As I said in the beginning, I'll try to give feedback on my progress and experiences as I go along. I group this by components.
I started with a simple test installation of GBrowse2 on my Macbook. The test installation took about 3 hours, most of the time spent installing dependencies using CPAN and MacPorts.
I followed the instructions in the HowTo. An important point to note: the instructions are quite good, and you should follow them as close as possible! At times I messed up but then I noticed I didn't read carefully and trying to jump ahead.
GBrowse is written in Perl and requires BioPerl, other requirements include Apache2 (installed via MacPorts), MySQL (don't install via Macports, compiling takes too long, download it). I needed to add 2 lines to my apache.conf, copy some files and restart the web-server.
After that, I had a local install up, and spent another day playing with the configuration, and working through the configuration tutorial, which I also recommend. GBrowse is highly flexible and configurable with respect to appearance and tracks displayed, everything is done using configuration files, no programming necessary so far.
The easy install is based solely on files and 'in-memory' data; while that works fine for small (test-data) sets, it doesn't scale to a >100 Mbp real genome for me. Next step is to make an install on a dedicated server with a data-base backend.
As the configuration files for GBrose and your project data are the artifacts that contain most modifications and adaptations, it might be advisable to put them under revision control. The easiest way is to use RCS in-place, but once the install gets larger and many people work on it, putting the whole configuration directory tree into revision control (git, SVN) might be preferable.

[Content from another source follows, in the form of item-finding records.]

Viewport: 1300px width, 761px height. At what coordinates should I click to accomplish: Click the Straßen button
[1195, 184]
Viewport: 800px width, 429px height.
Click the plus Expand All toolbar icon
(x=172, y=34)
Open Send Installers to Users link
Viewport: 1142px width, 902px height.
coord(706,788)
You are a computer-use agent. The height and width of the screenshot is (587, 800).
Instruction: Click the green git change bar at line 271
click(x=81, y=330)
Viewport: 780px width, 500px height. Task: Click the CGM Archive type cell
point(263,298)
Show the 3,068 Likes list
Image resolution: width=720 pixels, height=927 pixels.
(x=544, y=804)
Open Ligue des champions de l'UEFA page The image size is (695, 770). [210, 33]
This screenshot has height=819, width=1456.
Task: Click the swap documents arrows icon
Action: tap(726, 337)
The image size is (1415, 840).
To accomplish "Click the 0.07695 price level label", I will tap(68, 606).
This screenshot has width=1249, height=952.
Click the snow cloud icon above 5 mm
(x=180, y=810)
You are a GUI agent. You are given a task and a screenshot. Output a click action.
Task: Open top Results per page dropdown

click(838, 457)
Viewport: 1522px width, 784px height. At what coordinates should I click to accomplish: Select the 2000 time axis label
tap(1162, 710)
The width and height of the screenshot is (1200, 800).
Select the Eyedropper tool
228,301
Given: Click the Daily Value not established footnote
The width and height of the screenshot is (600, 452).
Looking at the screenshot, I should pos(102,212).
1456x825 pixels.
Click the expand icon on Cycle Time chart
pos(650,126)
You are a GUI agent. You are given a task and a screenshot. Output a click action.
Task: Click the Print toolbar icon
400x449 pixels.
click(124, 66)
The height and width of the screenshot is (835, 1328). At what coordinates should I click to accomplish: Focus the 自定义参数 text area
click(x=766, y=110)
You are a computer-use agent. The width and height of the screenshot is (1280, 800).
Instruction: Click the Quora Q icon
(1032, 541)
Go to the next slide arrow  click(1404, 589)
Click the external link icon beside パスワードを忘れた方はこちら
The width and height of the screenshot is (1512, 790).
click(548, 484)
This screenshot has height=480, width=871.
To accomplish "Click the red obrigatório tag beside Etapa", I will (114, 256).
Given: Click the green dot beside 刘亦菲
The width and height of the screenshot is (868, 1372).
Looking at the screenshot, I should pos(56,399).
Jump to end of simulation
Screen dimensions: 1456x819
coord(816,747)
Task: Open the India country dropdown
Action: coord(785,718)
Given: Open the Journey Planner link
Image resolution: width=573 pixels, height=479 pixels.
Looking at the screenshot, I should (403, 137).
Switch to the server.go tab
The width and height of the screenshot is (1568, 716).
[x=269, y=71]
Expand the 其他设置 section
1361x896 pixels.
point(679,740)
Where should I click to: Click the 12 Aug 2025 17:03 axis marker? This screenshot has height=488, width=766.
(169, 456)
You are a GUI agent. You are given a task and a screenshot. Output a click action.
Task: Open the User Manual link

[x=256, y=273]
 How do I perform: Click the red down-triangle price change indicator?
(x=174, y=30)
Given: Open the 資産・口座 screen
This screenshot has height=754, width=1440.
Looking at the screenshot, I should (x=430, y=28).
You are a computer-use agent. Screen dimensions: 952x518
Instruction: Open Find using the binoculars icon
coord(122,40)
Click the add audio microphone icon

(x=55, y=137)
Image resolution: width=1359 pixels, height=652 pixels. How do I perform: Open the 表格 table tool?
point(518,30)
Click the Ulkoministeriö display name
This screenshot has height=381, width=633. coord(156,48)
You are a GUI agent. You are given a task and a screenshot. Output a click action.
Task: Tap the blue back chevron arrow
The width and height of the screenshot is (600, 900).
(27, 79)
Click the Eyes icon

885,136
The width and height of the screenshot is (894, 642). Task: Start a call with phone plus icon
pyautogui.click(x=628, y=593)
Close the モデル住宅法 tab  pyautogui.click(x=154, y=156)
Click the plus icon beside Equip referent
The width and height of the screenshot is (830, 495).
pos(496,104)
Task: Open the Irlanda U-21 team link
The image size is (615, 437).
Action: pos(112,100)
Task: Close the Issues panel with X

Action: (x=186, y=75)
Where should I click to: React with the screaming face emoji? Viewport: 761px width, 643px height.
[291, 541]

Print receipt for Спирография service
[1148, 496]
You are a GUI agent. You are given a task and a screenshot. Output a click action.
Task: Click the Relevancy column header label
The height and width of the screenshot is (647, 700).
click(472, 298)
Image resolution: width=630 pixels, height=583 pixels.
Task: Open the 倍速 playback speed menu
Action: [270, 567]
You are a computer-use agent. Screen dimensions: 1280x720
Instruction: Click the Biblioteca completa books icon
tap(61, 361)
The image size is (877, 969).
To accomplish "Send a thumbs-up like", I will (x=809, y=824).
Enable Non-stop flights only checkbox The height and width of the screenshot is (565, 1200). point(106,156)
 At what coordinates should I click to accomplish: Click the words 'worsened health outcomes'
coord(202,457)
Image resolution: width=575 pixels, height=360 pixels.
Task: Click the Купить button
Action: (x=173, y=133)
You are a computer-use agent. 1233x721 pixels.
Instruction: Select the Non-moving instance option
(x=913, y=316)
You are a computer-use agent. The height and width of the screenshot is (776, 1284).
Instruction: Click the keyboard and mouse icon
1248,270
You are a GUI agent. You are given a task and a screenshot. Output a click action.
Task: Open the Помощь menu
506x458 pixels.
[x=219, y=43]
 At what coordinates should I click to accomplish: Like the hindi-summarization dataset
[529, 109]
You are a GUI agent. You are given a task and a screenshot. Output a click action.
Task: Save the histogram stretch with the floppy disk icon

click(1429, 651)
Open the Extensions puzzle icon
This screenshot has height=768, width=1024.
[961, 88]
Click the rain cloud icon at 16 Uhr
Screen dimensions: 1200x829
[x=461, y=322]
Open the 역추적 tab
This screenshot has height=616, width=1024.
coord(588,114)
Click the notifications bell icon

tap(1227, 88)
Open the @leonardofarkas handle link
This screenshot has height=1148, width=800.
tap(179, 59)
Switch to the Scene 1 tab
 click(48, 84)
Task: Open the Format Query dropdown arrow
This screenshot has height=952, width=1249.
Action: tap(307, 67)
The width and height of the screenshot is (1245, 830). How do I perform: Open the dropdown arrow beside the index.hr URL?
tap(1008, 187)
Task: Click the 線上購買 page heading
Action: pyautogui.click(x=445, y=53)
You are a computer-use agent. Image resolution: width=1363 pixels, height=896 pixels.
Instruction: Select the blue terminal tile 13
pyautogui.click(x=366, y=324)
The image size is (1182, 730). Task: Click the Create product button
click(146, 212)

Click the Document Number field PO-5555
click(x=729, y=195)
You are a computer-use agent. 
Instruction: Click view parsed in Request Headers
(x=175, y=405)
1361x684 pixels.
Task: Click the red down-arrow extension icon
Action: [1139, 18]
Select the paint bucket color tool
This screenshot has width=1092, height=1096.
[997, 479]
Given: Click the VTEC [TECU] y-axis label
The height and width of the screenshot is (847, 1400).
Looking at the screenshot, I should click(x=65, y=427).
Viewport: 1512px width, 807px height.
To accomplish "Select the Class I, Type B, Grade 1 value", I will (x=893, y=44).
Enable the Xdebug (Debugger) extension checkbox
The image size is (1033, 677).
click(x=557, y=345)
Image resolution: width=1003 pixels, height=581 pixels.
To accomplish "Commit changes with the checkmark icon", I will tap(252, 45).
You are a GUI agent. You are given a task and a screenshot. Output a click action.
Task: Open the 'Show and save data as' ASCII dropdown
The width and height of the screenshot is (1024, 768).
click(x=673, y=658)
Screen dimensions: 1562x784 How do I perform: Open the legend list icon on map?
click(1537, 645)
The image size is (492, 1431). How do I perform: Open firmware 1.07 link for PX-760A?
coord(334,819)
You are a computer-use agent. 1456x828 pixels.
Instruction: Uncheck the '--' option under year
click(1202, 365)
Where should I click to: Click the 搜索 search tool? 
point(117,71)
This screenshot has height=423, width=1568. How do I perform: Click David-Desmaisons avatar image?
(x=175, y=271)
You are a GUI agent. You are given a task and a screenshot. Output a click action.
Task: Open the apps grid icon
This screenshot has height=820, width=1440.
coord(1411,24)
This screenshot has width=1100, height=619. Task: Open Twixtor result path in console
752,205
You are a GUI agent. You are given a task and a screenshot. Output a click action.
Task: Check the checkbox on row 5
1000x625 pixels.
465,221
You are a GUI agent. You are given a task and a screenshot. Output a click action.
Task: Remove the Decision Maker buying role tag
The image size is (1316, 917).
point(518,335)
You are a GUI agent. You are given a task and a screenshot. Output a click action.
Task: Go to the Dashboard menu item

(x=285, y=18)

Chado is a database model for genomic data. It is meant to be used with PostgreSQL (recommended to use postgres 8.4 though I am testing with postgres 9.1). I had experience
with MySQL before, but I took a little time to figure out what is different. Chado is bundled with an installer like a normal Perl module:
> perl Makefile.PL
> make install
> make prepdb... etc.
Installation took about 3 days, but only because there was a single missing dependencies, I sent a support mail and got an answer within few hours. The problem should be fixed in the documentation and now installation should procede without problems.
Loading Data in CHADO
Possibly the most complicated part, there is a bulk loader script but after one week I haven't succeeded loading a single GFF3 file in the database. This is mainly because of format problems in the GFF3 files. First I tried with Daphnia pulex gff3 files (from JGI) then with D. melanogaster (from NCBI genomes). Both files will need repairs to be loadable into chado. That might be mainly due to the weak format definition of GFF3.
Done, I finally managed to import the GFF3 annotation file of Daphnia pulex (FrozenGeneCatalogue). It needed edits though, found via trial and error:
- Needed to edit sequence type terms to comply with the Sequence Ontology (e.g.
- All source sequences (chromosomes, contigs, scaffolds) need to be contained in the GFF file, wrote a perl script that generates GFF3 source entries from the genome fasta file and concatenates with the original file.
Lessons learned: most annotation files will likely need sanitizing, thus some scripting capabilities (perl, python, awk) and good understanding of formats is required to work with chado.